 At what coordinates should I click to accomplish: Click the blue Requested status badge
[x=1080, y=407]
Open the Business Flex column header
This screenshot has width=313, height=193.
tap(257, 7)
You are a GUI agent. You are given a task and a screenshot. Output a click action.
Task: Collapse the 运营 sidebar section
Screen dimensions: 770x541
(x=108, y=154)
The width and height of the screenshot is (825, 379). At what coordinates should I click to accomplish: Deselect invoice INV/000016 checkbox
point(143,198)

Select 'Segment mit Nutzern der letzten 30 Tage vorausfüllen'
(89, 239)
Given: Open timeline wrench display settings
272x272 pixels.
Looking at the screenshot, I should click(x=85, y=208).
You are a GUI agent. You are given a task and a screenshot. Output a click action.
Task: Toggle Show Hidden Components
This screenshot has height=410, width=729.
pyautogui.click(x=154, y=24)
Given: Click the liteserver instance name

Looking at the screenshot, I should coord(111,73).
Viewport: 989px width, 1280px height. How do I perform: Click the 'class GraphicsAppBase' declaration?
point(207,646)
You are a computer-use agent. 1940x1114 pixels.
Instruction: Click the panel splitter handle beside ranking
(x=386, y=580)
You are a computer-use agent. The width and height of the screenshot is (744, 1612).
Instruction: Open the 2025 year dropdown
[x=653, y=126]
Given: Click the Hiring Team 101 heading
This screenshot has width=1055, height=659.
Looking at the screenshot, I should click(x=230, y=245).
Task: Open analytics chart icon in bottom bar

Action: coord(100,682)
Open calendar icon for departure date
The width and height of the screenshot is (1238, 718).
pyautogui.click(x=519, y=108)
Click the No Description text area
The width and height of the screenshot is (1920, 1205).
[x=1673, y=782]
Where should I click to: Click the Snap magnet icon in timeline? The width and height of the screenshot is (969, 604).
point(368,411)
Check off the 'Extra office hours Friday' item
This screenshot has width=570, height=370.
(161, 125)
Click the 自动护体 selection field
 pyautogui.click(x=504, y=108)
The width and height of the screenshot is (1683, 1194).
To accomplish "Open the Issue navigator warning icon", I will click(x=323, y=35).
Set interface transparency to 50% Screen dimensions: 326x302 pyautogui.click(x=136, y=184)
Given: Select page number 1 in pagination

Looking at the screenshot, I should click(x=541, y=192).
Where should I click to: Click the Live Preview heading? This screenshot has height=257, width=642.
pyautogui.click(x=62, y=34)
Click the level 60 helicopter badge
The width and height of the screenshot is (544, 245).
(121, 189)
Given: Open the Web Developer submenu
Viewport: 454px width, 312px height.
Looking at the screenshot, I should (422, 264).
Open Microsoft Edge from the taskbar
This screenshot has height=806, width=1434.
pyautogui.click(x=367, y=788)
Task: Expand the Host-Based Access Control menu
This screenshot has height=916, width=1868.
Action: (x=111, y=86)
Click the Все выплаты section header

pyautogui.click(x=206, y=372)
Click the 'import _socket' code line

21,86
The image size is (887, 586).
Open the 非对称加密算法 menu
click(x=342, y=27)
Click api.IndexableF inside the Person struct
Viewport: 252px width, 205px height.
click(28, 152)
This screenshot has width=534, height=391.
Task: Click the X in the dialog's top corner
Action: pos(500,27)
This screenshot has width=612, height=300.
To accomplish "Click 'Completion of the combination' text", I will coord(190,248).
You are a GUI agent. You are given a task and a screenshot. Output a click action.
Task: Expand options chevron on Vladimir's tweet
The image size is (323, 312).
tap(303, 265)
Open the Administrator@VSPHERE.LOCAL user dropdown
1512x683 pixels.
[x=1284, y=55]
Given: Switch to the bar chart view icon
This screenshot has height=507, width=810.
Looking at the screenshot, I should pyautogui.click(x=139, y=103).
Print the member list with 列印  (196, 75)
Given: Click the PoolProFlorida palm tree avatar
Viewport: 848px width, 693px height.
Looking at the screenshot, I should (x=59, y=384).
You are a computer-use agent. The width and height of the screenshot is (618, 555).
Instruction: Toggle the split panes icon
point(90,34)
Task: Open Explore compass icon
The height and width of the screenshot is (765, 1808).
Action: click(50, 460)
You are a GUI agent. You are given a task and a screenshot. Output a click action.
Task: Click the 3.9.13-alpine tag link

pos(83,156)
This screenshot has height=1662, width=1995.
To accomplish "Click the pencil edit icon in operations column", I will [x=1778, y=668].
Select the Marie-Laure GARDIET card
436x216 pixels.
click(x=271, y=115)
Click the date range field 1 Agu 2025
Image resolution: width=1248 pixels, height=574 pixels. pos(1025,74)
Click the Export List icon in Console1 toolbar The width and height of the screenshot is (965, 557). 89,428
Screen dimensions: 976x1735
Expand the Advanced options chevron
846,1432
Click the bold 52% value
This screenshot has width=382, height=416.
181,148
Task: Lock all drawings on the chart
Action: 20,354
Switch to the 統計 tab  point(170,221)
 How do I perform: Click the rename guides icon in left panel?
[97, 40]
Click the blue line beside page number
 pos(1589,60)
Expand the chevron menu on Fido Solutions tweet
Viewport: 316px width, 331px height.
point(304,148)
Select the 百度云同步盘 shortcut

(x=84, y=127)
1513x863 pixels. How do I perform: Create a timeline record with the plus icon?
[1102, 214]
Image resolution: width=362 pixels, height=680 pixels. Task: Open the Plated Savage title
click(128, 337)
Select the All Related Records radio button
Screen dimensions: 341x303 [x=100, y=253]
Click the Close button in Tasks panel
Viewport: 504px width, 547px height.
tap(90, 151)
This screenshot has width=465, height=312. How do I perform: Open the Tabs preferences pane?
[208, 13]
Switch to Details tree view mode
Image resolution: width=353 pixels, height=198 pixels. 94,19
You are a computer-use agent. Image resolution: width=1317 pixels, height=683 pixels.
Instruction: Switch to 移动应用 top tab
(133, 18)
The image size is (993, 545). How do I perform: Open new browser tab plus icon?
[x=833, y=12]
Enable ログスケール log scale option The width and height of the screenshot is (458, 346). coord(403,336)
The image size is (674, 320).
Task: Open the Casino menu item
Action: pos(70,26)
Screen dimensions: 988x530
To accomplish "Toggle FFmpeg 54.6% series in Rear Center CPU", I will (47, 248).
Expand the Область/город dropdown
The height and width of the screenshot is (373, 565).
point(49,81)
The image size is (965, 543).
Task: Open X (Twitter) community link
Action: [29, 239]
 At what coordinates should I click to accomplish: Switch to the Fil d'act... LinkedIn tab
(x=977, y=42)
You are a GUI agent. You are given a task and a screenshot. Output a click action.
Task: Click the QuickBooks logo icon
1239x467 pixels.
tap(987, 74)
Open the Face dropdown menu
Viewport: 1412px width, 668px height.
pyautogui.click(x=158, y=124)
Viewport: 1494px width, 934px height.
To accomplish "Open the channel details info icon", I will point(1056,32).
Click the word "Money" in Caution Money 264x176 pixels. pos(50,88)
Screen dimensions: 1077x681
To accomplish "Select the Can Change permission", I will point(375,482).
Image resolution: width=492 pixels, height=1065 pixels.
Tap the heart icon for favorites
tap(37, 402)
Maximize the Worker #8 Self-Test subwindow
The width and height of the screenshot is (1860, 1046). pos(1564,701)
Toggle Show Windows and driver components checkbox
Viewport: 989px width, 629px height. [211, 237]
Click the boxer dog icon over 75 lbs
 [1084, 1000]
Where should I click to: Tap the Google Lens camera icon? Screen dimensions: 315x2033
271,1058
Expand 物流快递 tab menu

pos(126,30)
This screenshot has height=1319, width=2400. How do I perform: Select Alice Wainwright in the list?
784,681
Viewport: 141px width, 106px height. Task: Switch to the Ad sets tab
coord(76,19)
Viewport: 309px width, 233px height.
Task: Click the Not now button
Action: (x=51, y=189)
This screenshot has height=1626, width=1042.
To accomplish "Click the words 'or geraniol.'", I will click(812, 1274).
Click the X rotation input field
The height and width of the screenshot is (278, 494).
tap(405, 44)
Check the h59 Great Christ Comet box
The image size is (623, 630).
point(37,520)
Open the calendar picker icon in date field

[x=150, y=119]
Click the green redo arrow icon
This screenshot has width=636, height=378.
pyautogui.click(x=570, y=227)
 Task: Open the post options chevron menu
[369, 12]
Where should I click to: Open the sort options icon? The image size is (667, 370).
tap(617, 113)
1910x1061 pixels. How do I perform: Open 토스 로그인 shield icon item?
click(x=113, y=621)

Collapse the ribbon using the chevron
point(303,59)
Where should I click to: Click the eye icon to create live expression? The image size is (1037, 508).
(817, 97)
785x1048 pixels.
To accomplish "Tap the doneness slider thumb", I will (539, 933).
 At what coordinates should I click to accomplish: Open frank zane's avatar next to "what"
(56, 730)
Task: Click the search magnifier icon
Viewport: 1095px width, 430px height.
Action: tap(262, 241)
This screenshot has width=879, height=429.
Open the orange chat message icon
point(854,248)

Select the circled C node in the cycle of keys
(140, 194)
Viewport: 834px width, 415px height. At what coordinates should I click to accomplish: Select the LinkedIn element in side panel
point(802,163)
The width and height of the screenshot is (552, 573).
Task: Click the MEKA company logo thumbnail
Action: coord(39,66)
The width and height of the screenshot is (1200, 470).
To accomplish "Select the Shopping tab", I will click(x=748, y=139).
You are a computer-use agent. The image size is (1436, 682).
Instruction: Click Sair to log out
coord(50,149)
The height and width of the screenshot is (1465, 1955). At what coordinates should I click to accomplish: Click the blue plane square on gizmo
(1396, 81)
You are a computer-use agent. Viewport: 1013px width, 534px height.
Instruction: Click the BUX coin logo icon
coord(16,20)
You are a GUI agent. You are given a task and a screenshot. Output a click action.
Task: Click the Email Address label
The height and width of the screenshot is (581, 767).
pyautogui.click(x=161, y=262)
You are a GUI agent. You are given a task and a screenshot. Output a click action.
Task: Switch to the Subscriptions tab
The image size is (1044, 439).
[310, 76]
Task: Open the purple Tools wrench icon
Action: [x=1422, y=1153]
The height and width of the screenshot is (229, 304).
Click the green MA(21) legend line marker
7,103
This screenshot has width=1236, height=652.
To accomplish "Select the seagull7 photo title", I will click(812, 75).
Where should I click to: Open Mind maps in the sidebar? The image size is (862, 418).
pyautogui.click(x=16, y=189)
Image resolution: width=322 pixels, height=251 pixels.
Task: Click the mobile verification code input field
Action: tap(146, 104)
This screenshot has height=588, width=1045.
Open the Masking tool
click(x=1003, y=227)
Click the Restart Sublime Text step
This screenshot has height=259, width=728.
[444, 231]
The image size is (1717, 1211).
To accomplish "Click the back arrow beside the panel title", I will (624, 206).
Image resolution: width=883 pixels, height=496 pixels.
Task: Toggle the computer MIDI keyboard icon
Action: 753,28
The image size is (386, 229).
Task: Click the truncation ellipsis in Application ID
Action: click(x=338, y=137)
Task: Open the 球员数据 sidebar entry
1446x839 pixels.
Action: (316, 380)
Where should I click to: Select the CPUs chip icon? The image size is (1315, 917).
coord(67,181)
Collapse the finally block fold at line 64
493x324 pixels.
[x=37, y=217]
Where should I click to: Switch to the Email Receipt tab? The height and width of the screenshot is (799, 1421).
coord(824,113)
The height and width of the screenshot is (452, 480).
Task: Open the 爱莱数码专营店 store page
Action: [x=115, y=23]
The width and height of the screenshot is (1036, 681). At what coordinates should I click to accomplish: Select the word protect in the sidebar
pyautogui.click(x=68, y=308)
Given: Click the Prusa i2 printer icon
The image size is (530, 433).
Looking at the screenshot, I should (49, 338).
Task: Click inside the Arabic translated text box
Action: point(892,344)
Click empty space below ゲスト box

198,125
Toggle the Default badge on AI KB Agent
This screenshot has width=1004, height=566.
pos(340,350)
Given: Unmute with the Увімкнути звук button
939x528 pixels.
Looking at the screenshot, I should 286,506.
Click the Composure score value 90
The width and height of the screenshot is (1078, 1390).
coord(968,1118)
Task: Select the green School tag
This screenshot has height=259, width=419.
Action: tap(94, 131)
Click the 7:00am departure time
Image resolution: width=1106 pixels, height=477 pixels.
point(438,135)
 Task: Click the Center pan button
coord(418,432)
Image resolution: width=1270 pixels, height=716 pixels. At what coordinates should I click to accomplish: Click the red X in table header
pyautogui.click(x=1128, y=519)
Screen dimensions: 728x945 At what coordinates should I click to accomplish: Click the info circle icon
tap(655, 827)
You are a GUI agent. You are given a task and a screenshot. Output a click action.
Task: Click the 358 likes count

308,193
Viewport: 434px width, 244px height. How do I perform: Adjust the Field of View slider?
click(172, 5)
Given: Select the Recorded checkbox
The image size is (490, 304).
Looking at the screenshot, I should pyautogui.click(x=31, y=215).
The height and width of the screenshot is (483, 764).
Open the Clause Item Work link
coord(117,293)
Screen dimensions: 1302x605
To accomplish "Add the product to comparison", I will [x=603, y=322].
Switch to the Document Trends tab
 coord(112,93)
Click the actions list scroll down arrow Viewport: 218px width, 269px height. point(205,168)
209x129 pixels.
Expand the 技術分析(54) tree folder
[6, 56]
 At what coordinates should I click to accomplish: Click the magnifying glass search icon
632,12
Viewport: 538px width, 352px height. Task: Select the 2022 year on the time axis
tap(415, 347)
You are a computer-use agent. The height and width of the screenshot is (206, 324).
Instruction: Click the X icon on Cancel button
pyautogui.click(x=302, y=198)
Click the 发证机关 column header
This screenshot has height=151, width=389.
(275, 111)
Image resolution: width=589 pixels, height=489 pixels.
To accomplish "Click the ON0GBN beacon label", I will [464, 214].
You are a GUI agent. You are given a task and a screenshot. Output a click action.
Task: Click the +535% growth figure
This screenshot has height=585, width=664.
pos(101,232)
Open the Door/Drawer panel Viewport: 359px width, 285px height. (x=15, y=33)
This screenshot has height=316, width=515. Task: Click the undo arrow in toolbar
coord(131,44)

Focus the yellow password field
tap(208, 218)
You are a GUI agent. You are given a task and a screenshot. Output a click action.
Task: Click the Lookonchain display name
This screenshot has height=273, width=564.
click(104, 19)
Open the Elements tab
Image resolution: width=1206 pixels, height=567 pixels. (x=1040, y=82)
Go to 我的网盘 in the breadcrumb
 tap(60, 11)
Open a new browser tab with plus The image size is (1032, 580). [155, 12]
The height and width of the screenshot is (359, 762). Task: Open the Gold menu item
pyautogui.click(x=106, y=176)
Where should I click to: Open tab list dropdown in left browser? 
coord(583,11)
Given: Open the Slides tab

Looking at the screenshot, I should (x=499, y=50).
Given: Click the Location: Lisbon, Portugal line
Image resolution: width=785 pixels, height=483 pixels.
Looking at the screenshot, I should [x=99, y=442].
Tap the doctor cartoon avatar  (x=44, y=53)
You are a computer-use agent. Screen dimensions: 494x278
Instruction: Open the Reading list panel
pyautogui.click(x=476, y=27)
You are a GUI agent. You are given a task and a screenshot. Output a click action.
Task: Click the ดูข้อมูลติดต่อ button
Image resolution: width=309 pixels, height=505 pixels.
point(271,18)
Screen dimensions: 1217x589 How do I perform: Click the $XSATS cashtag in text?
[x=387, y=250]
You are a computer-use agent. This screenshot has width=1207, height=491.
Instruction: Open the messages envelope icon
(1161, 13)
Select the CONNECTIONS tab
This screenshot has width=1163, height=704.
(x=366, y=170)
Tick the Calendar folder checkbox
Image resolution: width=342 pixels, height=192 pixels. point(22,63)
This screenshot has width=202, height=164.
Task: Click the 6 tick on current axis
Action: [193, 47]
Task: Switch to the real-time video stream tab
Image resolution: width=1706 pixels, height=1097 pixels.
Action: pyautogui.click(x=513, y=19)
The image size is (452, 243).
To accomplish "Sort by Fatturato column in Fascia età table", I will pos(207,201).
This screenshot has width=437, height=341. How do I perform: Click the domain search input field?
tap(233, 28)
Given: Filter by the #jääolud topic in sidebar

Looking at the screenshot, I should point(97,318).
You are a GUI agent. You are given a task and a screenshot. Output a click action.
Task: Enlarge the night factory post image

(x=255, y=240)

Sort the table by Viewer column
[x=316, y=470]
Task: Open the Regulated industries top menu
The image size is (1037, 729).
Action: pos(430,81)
========================================================================
DIRECTIONS FOR THIS TASK: Reproduce the lines of the material above verbatim, starting at the line that contains "Focus the yellow password field" and ending at the line that contains "Looking at the screenshot, I should (x=499, y=50).", including both.

TASK SOLUTION:
Focus the yellow password field
tap(208, 218)
You are a GUI agent. You are given a task and a screenshot. Output a click action.
Task: Click the Lookonchain display name
This screenshot has height=273, width=564.
click(104, 19)
Open the Elements tab
Image resolution: width=1206 pixels, height=567 pixels. (x=1040, y=82)
Go to 我的网盘 in the breadcrumb
 tap(60, 11)
Open a new browser tab with plus The image size is (1032, 580). [155, 12]
The height and width of the screenshot is (359, 762). Task: Open the Gold menu item
pyautogui.click(x=106, y=176)
Where should I click to: Open tab list dropdown in left browser? 
coord(583,11)
Given: Open the Slides tab

Looking at the screenshot, I should (x=499, y=50).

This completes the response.